▸ PROBLEM TO SOLVE
Turn the entries into a Markdown table with the columns "Row" and "Text", giving each line a row number and leaving out blank lines. Begin at the line that contains "is (1568, 2366)." and stop after the final line of the entries.

▸ PROVIDED DATA
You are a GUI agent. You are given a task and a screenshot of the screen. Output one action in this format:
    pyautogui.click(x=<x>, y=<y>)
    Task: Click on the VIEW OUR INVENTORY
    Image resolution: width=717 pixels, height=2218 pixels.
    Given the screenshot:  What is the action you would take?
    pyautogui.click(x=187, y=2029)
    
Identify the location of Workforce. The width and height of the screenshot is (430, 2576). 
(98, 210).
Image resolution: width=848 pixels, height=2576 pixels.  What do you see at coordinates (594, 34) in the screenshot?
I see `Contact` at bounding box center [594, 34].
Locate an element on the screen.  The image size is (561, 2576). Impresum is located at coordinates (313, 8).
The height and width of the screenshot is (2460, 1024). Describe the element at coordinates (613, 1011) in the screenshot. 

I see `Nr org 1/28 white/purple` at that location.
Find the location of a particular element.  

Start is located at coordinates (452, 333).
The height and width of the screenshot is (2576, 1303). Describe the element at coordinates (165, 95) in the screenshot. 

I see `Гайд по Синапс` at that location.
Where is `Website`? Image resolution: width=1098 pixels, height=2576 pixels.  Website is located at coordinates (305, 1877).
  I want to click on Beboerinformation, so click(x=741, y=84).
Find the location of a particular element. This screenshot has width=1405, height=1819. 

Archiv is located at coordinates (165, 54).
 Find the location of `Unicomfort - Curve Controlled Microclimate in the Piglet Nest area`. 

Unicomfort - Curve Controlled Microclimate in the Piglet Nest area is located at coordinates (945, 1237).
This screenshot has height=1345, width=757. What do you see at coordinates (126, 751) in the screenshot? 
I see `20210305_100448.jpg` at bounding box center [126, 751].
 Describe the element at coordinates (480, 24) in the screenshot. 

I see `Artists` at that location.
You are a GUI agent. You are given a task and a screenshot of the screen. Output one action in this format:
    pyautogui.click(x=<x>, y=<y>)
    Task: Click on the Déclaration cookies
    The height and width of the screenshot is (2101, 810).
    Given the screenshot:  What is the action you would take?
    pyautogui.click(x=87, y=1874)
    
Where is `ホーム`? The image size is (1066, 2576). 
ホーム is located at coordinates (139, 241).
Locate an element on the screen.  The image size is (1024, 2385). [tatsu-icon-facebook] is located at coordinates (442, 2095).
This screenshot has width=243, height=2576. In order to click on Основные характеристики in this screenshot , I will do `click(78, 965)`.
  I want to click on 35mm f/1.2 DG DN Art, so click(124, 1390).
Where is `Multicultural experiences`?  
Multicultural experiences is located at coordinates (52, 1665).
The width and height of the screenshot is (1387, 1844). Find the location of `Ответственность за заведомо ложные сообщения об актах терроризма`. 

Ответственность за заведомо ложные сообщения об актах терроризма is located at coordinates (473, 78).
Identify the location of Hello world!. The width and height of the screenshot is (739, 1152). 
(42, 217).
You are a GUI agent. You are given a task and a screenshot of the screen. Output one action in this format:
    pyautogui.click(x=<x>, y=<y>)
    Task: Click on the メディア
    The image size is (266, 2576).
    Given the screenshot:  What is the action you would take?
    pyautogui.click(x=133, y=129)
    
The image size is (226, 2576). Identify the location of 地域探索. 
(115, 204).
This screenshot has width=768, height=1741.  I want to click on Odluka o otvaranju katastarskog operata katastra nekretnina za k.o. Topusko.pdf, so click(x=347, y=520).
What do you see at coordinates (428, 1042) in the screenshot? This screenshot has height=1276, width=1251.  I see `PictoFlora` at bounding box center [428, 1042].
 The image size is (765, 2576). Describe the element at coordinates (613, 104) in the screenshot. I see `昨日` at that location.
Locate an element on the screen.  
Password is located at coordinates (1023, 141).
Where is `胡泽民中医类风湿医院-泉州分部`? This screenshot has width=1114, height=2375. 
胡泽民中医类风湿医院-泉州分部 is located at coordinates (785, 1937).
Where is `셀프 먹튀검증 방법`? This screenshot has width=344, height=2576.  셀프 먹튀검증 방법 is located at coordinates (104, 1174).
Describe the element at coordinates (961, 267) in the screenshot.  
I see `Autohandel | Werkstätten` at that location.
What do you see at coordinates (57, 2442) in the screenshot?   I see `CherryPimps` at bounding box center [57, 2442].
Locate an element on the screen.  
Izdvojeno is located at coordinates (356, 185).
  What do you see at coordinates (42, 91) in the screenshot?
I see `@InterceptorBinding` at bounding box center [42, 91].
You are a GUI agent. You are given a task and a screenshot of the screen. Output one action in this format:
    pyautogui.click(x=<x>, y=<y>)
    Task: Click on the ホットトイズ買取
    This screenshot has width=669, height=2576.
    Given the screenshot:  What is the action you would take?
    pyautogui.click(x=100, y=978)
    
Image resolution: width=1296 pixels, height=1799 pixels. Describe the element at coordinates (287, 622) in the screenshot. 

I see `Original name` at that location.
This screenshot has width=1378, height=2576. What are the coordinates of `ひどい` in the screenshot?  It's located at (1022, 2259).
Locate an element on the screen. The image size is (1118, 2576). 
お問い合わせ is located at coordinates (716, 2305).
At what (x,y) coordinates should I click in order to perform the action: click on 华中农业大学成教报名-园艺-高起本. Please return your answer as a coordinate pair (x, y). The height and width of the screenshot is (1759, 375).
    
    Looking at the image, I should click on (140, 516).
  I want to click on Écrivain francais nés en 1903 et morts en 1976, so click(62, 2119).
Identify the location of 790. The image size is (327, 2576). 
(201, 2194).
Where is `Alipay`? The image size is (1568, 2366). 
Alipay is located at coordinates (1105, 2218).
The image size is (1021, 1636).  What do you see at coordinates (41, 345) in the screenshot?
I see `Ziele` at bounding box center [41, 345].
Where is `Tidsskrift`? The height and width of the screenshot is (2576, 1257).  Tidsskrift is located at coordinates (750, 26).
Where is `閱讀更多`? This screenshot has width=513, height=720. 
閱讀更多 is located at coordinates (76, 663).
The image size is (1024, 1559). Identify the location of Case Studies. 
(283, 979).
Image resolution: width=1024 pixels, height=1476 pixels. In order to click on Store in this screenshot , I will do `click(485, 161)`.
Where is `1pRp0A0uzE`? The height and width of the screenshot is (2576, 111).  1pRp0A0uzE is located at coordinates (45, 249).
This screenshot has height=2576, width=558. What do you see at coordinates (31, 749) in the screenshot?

▸ RESPONSE TO THE TASK
| Row | Text |
|---|---|
| 1 | Where is `Alipay`? The image size is (1568, 2366).  |
| 2 | Alipay is located at coordinates (1105, 2218). |
| 3 | The image size is (1021, 1636).  What do you see at coordinates (41, 345) in the screenshot? |
| 4 | I see `Ziele` at bounding box center [41, 345]. |
| 5 | Where is `Tidsskrift`? The height and width of the screenshot is (2576, 1257).  Tidsskrift is located at coordinates (750, 26). |
| 6 | Where is `閱讀更多`? This screenshot has width=513, height=720.  |
| 7 | 閱讀更多 is located at coordinates (76, 663). |
| 8 | The image size is (1024, 1559). Identify the location of Case Studies.  |
| 9 | (283, 979). |
| 10 | Image resolution: width=1024 pixels, height=1476 pixels. In order to click on Store in this screenshot , I will do `click(485, 161)`. |
| 11 | Where is `1pRp0A0uzE`? The height and width of the screenshot is (2576, 111).  1pRp0A0uzE is located at coordinates (45, 249). |
| 12 | This screenshot has height=2576, width=558. What do you see at coordinates (31, 749) in the screenshot? |